Method	Main Sensitivity	Assumptions	Best Use Case
Two Sample KS	Any CDF shape difference	Independent samples, continuous support preferred	Distribution-wide comparison, tails included
Welch t-test	Mean difference	Approx normality for small samples, independence	Comparing average outcome levels
Mann-Whitney U	Rank/location tendency	Independent samples, ordinal or continuous	Nonparametric center shift analysis

Common mistakes to avoid

Using dependent repeated measurements as if they were independent groups.
Interpreting non-significance as proof of equal distributions.
Ignoring ECDF shape and relying only on one p-value line.
Choosing one-sided tests after seeing the data direction.
Feeding categorical labels as numeric values.

How to write results in a report

A good reporting format is concise and reproducible: “A two sample Kolmogorov-Smirnov test compared Group A (n=42) and Group B (n=39).

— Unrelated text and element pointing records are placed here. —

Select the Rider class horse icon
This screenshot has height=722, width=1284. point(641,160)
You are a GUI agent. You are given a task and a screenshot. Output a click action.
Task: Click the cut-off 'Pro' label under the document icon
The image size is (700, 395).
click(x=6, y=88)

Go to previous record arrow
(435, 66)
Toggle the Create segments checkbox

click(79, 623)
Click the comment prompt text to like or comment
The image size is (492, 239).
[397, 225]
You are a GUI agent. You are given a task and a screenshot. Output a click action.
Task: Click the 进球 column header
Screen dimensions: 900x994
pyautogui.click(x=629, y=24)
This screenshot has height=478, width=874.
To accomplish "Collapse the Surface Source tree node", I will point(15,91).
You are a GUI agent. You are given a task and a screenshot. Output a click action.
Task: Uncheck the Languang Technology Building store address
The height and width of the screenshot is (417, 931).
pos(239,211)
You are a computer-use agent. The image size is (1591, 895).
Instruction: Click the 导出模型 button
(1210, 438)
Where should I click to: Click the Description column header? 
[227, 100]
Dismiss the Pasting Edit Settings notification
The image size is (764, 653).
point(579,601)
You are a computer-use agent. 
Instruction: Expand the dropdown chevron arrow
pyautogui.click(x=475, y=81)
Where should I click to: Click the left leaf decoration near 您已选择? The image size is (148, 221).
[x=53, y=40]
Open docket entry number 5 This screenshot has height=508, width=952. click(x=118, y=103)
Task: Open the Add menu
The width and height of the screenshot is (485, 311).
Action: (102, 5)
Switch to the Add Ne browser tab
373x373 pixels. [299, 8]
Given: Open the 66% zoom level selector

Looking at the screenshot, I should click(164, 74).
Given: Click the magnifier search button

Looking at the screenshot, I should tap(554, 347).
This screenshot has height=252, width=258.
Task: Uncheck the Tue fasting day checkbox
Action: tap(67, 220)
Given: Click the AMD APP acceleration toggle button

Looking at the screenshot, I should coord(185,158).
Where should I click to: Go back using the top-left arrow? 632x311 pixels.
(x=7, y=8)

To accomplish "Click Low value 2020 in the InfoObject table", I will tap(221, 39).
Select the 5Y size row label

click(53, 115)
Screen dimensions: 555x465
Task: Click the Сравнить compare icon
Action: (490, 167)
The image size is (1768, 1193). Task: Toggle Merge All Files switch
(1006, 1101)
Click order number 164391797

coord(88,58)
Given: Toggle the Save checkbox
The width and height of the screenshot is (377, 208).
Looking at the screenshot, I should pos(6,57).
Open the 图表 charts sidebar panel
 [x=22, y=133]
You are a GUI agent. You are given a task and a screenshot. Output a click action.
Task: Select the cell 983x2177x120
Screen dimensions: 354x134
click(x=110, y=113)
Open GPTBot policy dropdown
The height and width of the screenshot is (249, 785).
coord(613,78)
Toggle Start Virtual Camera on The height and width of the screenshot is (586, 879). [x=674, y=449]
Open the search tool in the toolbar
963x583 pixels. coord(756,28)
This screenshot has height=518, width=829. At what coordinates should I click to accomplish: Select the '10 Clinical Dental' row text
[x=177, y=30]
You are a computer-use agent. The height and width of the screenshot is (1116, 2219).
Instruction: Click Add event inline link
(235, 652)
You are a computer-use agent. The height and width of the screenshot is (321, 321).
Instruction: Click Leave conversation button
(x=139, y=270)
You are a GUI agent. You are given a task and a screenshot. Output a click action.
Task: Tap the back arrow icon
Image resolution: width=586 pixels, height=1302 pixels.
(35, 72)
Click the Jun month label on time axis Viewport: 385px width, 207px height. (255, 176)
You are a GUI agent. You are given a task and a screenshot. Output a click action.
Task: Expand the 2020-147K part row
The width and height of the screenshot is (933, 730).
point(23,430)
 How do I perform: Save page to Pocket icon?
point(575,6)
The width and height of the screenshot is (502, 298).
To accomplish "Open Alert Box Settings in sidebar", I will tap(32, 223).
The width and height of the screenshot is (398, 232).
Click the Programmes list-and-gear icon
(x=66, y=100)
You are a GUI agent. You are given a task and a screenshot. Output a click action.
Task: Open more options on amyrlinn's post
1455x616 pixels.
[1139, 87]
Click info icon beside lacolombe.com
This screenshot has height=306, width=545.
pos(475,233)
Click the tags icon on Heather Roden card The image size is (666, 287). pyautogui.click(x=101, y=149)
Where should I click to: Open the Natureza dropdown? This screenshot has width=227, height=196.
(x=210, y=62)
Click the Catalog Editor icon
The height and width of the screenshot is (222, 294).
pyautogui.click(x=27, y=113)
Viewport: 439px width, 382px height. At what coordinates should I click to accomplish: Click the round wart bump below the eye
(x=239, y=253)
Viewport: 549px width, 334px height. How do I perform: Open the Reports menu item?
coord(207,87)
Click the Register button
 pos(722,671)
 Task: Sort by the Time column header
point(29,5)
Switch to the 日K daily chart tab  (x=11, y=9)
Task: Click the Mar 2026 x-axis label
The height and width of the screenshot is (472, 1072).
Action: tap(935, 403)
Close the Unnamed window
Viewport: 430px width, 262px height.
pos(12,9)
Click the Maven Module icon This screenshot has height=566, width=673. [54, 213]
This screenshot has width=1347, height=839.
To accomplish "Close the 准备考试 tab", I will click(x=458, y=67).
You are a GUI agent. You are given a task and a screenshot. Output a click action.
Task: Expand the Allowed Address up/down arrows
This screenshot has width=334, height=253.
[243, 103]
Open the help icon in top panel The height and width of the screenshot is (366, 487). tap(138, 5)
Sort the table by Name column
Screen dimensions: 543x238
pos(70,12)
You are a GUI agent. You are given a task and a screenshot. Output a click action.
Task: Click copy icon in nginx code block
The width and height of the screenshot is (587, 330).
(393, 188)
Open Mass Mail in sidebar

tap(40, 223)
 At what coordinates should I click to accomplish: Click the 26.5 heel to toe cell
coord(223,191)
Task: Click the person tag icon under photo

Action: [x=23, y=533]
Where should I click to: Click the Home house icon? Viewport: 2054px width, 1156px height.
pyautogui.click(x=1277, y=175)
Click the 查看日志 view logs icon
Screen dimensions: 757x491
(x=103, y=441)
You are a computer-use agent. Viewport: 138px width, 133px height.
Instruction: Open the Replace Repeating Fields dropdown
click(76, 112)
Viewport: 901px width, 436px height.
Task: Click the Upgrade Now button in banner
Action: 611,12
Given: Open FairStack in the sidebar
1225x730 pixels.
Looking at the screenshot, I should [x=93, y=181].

The maximum ECDF distance was D=0.27. With alpha=0.05, p=0.032, therefore the null hypothesis of identical distributions was rejected.” If relevant, add where ECDF divergence occurs and whether the practical difference matters in operations, finance, medicine, or policy.

Authoritative references for deeper validation

Final takeaway

A two sample Kolmogorov-Smirnov test calculator is one of the best practical tools for comparing two unknown distributions quickly and rigorously. It gives a mathematically grounded D statistic, a hypothesis decision framework, and a visual ECDF explanation in one workflow. For robust analytics, combine KS output with contextual effect interpretation, data quality checks, and a transparent reporting format. If your decision risk is high, confirm findings with complementary methods and sensitivity analysis, especially when ties, censoring, or extreme sample imbalance are present.